United States District Court, Eastern District of Pennsylvania

June 6, 2014





This case arises out of an injury pro se plaintiff allegedly suffered on February 9, 2010 while working as an employee of FedEx Ground Package System, Inc. (“FedEx”) at its facility in Barrington, New Jersey (“Barrington facility”). Presently before the Court is Defendant FedEx Ground Package System, Inc.’s Motion for Summary Judgment. For the reasons that follow, that Motion is granted in part and denied in part.

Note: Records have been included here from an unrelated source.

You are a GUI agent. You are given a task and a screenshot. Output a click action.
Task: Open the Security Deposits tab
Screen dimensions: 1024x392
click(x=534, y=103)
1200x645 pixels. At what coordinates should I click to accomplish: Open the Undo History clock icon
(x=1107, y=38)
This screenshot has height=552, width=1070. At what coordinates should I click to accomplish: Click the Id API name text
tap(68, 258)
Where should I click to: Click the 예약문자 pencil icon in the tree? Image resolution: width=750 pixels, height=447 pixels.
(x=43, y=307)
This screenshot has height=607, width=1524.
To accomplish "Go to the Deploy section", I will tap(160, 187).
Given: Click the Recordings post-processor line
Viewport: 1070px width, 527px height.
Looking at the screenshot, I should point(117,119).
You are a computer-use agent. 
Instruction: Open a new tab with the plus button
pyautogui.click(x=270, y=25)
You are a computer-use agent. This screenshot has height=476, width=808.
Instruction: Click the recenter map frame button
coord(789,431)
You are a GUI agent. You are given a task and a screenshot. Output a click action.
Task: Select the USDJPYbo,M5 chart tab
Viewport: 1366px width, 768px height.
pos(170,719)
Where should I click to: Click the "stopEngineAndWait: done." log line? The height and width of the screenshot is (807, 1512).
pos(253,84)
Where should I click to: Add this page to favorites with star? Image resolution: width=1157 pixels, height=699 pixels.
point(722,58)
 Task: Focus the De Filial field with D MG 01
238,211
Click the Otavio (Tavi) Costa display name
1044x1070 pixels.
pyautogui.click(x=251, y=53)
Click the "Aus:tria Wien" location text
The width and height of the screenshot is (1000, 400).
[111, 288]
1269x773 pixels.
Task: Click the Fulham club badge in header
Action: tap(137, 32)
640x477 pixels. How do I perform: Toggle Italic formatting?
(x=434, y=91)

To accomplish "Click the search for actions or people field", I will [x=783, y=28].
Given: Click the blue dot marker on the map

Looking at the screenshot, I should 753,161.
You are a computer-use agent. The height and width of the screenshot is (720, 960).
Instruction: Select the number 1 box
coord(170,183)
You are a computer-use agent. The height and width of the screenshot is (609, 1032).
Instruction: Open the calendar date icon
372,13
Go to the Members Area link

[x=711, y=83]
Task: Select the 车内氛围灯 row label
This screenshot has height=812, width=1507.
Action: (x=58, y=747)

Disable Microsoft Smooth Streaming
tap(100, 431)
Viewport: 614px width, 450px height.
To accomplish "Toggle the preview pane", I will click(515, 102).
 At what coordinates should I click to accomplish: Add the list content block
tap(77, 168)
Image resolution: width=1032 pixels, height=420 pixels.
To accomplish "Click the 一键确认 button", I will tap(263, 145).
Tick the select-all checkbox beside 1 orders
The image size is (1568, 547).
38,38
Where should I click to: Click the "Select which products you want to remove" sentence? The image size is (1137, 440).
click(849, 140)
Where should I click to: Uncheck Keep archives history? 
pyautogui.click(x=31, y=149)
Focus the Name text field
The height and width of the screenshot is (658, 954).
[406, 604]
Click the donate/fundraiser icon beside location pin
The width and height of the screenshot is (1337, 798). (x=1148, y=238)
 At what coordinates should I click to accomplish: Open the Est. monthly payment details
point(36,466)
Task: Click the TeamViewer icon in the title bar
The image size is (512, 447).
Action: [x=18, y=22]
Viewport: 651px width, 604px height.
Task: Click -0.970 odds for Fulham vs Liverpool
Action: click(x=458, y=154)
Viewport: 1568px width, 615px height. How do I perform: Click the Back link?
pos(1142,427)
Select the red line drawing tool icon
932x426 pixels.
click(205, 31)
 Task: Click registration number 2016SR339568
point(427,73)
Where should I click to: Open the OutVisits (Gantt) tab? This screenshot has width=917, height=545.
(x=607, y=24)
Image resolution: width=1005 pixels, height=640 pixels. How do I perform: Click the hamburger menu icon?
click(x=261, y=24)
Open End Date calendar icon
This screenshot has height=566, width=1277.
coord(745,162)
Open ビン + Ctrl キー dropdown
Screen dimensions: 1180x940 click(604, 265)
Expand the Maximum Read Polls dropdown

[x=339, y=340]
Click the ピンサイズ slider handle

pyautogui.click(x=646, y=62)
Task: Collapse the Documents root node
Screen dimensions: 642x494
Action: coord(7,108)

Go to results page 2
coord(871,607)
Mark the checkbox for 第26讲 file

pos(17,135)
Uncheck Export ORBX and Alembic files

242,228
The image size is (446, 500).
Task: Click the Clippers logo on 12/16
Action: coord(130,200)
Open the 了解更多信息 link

Pro se plaintiff alleges, in the Third Amended Complaint, that he sustained an injury as he was loading packages onto three connected baggage carts when the tug at the front end of the carts allegedly pushed the carts backwards over pro se plaintiff’s foot. Statement of Uncontested Material Facts in Supp. of Def., FedEx Ground Package Sys., Inc.’s Mot. Summ. J. ¶¶ 1–3 [hereinafter Uncontested Facts]. Pro se plaintiff claims that the carts and tug had no reverse-warning lights or sirens. Id.

After the accident, pro se plaintiff immediately resumed work at the Barrington facility. Def. FedEx Ground Package Sys., Inc.’s Mot. Summ. J. [hereinafter Def. Mot.] Ex. E. at 100:7–14. On December 2, 2010, pro se plaintiff filed an Employee’s Claim Petition with the State of New Jersey Department of Labor and Workforce Development Division of Workmen’s Compensation covering injuries he allegedly sustained in the February 9, 2010 accident. Def. Mot. Ex. G. Pro se plaintiff received worker’s compensation benefits, Def. Mot. Ex. H ¶ 2, and continued to work at the Barrington facility until his termination on or about February 20, 2011, approximately twelve months after the accident. Def. Mot. Ex. E. at 100:7–14.


In considering a motion for summary judgment, “the court is required to examine the evidence of record in the light most favorable to the party opposing summary judgment, and resolve all reasonable inferences in that party's favor.” Wishkin v. Potter, 476 F.3d 180, 184 (3d Cir. 2007). The party opposing the motion, however, cannot “rely merely upon bare assertions, conclusory allegations or suspicions” to support its claim. Fireman's Ins. Co. v. DuFresne, 676 F.2d 965, 969 (3d Cir. 1982). After examining the evidence of record, a court should grant summary judgment if “the movant shows that there is no genuine dispute as to any material fact and the movant is entitled to judgment as a matter of law.” Fed.R.Civ.P. 56(a); accord Celotex Corp. v. Catrett, 477 U.S. 317, 322–23 (1986).

A factual dispute is material when it “might affect the outcome of the suit under the governing law” and genuine when “the evidence is such that a reasonable jury could return a verdict for the nonmoving party.” Anderson v. Liberty Lobby, Inc., 477 U.S. 242, 248 (1986). “Where the record taken as a whole could not lead a rational trier of fact to find for the nonmoving party, there is no ‘genuine issue for trial.’” Matsushita Elec. Indus. Co. v. Zenith Radio Corp., 475 U.S. 574, 587 (1986) (citation omitted).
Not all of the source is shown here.